N. Carey,
L. Zanisi,
S. Pamela,
V. Gopakumar,
J. Omotani,
J. Buchanan,
J. Brandstetter,
Fabian Paischer,
Gianluca Galletti,
Paul Setinek
Abstract Simulation-based plasma scenario development plays a crucial role in designing next-generation tokamaks and fusion power plants. However, the inclusion of high-fidelity simulations of scrape-off layer turbulence and transient MHD events such as edge localized modes in highly iterative applications remains computationally prohibitive, limiting their use in design and control workflows. Understanding these phenomena is vital, as they govern heat flux on plasma-facing components, influencing reactor performance and material lifetime. This study explored Fourier neural operators (FNOs) as surrogate models to accelerate plasma simulations from the JOREK MHD and STORM turbulence codes.
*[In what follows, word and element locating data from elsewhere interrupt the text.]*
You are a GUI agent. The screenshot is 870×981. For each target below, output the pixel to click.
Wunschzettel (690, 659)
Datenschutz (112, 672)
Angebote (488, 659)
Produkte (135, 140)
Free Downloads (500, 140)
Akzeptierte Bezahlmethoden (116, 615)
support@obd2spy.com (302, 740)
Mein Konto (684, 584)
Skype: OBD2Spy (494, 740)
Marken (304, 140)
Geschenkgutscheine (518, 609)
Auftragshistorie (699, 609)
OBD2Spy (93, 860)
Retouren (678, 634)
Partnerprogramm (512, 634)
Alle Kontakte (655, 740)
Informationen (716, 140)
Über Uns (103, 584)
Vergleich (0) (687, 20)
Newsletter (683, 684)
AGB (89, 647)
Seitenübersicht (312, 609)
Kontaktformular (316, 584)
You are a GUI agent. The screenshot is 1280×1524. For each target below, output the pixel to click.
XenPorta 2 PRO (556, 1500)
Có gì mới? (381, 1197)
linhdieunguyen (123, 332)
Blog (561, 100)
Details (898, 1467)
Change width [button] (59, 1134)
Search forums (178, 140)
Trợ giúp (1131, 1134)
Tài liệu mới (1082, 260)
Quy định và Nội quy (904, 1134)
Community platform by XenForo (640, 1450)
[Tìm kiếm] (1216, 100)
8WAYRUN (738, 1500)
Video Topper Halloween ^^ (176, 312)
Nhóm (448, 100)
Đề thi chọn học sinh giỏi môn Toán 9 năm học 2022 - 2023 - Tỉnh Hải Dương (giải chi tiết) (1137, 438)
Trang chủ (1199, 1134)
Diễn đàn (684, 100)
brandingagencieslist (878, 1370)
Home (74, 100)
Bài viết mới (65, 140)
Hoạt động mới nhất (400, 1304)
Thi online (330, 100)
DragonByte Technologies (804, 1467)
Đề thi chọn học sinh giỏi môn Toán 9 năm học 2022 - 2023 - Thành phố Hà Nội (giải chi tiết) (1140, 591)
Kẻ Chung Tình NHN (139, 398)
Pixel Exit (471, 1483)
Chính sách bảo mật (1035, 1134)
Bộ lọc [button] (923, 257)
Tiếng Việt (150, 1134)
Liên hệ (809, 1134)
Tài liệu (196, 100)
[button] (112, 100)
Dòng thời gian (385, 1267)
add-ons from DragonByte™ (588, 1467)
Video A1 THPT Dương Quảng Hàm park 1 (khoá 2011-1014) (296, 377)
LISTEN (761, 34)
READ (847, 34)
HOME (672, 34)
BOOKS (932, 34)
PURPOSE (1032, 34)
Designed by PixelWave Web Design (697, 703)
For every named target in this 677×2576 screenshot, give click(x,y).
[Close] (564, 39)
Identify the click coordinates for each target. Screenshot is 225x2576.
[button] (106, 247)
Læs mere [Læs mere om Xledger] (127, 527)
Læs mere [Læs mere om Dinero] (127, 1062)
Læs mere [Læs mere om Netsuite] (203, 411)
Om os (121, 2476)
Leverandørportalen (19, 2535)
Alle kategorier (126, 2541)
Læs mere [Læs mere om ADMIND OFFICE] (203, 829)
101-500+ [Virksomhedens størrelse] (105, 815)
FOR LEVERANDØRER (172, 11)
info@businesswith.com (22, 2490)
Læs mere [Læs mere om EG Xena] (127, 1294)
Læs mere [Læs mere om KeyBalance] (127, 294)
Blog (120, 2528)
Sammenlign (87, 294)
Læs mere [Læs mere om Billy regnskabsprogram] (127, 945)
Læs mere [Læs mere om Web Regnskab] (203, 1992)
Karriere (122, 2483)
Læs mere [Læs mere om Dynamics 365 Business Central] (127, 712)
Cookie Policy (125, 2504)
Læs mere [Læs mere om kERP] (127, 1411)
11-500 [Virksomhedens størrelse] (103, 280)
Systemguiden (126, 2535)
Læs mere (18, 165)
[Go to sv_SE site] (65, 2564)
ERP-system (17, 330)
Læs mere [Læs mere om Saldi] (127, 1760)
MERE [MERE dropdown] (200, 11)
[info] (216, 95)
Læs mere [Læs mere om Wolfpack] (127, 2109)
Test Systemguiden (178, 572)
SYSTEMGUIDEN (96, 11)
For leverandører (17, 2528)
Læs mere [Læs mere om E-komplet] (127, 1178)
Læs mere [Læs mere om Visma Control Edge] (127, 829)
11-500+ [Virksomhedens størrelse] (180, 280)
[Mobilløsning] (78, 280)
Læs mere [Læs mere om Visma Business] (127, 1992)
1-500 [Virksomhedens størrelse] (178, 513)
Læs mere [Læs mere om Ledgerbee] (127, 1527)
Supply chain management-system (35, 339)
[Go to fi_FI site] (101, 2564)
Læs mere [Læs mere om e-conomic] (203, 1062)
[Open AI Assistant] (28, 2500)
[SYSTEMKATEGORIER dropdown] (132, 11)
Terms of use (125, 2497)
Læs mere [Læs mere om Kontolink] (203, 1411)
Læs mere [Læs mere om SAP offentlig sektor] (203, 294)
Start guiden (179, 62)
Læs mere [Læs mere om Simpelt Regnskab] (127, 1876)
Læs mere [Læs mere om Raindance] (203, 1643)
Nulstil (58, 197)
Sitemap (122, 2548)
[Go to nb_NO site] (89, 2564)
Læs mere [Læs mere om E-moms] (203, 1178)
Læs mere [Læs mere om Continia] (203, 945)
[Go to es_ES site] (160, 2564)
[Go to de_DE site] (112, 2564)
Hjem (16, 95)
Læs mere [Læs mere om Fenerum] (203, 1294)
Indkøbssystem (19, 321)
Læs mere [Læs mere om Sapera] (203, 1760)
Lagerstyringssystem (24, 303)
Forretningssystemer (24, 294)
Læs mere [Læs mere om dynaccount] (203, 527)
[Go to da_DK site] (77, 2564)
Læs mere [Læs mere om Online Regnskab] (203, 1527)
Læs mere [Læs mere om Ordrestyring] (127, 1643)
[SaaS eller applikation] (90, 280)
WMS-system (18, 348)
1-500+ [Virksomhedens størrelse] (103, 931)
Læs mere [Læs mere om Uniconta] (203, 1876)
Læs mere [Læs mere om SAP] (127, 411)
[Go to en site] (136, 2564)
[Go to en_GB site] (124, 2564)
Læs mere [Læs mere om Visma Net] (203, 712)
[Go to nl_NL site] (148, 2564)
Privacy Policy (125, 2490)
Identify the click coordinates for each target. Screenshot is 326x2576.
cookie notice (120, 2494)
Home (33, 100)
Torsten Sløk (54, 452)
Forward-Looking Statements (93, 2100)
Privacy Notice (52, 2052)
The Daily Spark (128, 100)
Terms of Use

FNOs were trained on single-step rollouts and evaluated in terms of long-term predictive accuracy in an auto-regressive manner. To mitigate the computational burden of dataset generation, a transfer learning strategy was explored, leveraging low-fidelity simulations to improve performance on high-fidelity datasets. These results showed that FNOs effectively captured initial plasma evolution, including blob movement and density source localization for JOREK and STORM, respectively. However, long rollouts accumulated errors and exhibited sensitivity to certain physical phenomena, leading to non-monotonic error spikes. Transfer learning significantly reduced errors for small dataset sizes and short rollouts, achieving an order-of-magnitude reduction when transferring from low- to high-fidelity datasets. However, its effectiveness diminished with longer rollouts and larger dataset sizes, especially when applied to datasets with significantly different dynamics. Attempts to transfer models to previously unseen variables in simulations were unsuccessful, underscoring the limitations of transfer learning in this context. These findings demonstrate the promise of neural operators for accelerating fusion-relevant PDE simulations. However, they also highlight key challenges: improving long-term accuracy to mitigate error accumulation, capturing critical physical behaviors, and developing robust surrogates that effectively leverage multi-fidelity, multi-physics datasets.